Mitochondrial diseases, caused by mutations in either nuclear or mitochondrial DNA (mtDNA), currently have limited treatment options. For mtDNA mutations, reducing mutant-to-wild-type mtDNA ratio (heteroplasmy shift) is a promising therapeutic option, though current approaches face significant challenges. Previous research has shown that severe mitochondrial dysfunction triggers an adaptive nuclear epigenetic response, characterized by changes in DNA methylation, which does not occur or is less important when mitochondrial impairment is subtle.
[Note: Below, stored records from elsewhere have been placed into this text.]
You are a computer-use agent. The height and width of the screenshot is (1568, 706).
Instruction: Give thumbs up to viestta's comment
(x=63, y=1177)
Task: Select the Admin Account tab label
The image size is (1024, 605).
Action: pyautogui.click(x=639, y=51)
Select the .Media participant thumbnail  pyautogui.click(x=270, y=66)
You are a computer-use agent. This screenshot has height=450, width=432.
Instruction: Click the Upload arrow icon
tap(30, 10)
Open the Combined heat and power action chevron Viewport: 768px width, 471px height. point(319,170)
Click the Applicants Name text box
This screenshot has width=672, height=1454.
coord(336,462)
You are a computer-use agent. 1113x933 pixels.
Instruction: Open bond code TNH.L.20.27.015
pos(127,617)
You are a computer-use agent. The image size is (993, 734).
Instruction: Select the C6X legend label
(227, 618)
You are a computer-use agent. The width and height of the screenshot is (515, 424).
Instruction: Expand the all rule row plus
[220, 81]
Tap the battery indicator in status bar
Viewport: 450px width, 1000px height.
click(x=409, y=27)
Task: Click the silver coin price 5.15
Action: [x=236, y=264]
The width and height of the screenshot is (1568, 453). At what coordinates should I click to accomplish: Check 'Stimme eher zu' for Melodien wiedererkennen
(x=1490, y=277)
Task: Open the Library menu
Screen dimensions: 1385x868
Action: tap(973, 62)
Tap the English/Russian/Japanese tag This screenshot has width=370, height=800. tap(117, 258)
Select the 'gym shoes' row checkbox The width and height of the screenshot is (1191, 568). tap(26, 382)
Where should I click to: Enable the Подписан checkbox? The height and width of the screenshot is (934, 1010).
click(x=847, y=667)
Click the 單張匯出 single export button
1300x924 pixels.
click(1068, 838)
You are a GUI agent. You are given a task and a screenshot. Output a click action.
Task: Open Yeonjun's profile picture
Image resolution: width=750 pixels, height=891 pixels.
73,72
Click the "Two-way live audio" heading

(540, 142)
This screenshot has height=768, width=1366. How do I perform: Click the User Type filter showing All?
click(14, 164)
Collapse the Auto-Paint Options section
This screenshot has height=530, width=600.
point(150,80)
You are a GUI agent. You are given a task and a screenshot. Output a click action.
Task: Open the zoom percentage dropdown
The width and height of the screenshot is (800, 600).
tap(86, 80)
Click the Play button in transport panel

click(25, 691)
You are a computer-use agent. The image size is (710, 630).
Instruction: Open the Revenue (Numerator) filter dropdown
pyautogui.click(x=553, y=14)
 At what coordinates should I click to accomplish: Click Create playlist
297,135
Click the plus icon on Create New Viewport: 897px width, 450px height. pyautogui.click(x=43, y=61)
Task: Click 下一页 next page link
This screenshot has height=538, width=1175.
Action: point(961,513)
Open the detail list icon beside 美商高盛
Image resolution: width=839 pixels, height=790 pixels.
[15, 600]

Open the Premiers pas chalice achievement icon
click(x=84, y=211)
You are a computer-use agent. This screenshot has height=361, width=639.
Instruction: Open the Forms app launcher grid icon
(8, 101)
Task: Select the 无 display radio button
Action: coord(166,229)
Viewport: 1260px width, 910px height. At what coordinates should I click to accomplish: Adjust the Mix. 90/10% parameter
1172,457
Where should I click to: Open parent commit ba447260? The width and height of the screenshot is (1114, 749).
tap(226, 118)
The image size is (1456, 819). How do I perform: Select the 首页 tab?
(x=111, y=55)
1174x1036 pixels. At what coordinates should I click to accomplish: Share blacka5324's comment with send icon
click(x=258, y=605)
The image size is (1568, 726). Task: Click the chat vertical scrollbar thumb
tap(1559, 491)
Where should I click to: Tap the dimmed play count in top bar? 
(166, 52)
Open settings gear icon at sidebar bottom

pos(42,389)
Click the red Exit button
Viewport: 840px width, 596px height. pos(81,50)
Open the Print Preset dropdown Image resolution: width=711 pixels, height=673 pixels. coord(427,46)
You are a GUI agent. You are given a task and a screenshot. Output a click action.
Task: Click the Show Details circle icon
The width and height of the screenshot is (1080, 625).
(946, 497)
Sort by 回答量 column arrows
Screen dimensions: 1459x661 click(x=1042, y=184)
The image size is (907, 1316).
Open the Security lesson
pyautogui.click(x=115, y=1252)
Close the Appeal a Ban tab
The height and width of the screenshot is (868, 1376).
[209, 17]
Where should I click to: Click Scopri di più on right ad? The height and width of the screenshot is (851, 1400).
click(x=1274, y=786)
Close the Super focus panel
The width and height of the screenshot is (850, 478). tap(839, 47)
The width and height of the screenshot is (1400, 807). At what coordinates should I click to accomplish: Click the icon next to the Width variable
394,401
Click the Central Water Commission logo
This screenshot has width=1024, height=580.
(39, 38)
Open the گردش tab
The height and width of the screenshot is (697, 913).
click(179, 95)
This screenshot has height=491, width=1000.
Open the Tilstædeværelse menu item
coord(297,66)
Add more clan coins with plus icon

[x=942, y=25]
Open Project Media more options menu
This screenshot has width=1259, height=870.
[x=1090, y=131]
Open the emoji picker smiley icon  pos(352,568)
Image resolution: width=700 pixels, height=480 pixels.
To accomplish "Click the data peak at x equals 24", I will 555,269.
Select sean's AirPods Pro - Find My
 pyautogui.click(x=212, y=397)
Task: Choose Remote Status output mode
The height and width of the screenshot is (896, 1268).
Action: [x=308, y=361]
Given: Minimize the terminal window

Building on this, we hypothesized that targeting nuclear DNA methylation could selectively compromise cells with high levels of mutant mtDNA, favor ones with lower mutant load and thereby reduce overall heteroplasmy. EPIC 850k methylation data from cybrids that were obtained from the fusion of the osteosarcoma cell line143B.206 rho0 mtDNA devoid cells with enucleated patient-derived dermal fibroblasts as previously described. The methylome of cybrids harboring wild-type mtDNA and two disease causing mutations: m.13513G>A (´13´ cybrids) and m.8344A>G (´8´cybrids) with high and low heteroplasmy levels was analyzed. Our study reveals a previously unrecognized role for nuclear DNA methylation in regulating cell survival in the context of mitochondrial heteroplasmy. This insight not only advances our understanding of mitochondrial-nuclear interactions but also introduces epigenetic modulation as a possible therapeutic avenue for mitochondrial diseases.